Kamakura, Home of the Samurai (武家の古都・鎌倉, Buke no koto・Kamakura) is a grouping of historic sites concentrated in and around the Japanese city of Kamakura, near Tokyo. The city gave its name to the Kamakura shogunate which governed the country during the Kamakura period (1185-1333).

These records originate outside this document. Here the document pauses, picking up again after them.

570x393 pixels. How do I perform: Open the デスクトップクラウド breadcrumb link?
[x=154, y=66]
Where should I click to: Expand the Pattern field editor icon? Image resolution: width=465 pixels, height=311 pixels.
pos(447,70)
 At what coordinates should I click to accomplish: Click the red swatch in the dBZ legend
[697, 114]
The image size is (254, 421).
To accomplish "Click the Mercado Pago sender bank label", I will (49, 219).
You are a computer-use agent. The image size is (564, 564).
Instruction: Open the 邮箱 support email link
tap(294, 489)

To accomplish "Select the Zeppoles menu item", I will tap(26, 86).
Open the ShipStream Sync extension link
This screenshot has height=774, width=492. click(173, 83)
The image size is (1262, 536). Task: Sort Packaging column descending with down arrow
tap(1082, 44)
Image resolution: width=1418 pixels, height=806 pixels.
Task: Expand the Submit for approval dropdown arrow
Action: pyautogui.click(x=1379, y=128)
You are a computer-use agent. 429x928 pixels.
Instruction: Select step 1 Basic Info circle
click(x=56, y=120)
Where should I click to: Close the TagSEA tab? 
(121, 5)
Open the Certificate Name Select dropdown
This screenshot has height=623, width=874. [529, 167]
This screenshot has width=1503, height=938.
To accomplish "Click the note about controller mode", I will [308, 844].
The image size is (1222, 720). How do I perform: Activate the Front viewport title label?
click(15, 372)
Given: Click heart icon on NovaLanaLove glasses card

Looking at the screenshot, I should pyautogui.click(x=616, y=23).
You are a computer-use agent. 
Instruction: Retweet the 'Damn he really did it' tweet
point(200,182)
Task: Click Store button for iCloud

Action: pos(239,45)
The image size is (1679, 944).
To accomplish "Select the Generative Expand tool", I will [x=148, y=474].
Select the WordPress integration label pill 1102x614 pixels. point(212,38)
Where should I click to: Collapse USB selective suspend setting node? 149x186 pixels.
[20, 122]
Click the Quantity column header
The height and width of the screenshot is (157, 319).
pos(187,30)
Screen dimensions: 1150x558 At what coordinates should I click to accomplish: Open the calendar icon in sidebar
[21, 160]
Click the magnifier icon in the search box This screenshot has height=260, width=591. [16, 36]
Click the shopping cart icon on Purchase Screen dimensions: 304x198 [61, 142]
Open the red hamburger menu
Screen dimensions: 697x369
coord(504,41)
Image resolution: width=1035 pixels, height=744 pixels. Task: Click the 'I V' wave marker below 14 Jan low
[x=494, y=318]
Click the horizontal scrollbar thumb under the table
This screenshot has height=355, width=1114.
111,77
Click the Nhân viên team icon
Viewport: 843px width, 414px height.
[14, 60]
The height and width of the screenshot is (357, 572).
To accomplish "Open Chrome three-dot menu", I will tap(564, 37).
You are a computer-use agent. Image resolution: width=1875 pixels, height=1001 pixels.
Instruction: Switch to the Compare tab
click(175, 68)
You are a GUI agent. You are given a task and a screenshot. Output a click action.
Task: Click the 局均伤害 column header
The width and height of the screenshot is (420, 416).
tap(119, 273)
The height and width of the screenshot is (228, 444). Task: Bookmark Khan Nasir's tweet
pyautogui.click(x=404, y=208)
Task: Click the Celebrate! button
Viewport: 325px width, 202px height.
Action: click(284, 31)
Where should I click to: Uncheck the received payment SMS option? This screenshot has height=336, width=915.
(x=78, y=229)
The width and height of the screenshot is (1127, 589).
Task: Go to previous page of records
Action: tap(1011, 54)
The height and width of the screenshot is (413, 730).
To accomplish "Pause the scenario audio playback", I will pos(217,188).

In 1992 the monuments were submitted jointly for inscription on the UNESCO World Heritage List under criteria i, ii, iii, iv, and vi.

In January 2012 it was announced that the Japanese government would formally submit the Kamakura site, along with Mount Fuji, for consideration by the World Heritage Committee in 2013. ICOMOS, the advisory body for cultural World Heritage Sites, inspected the site in late 2012. The request was considered by the World Heritage Committee at its 37th session in Phnom Penh, Cambodia in September, 2013. ICOMOS recommended not inscribing the site on the List, stating that the historical aspects of the site had largely been supplanted by the modern city that grew up around it and thus the site lacked the integrity necessary to be considered. The request for World Heritage status was duly withdrawn by Japan.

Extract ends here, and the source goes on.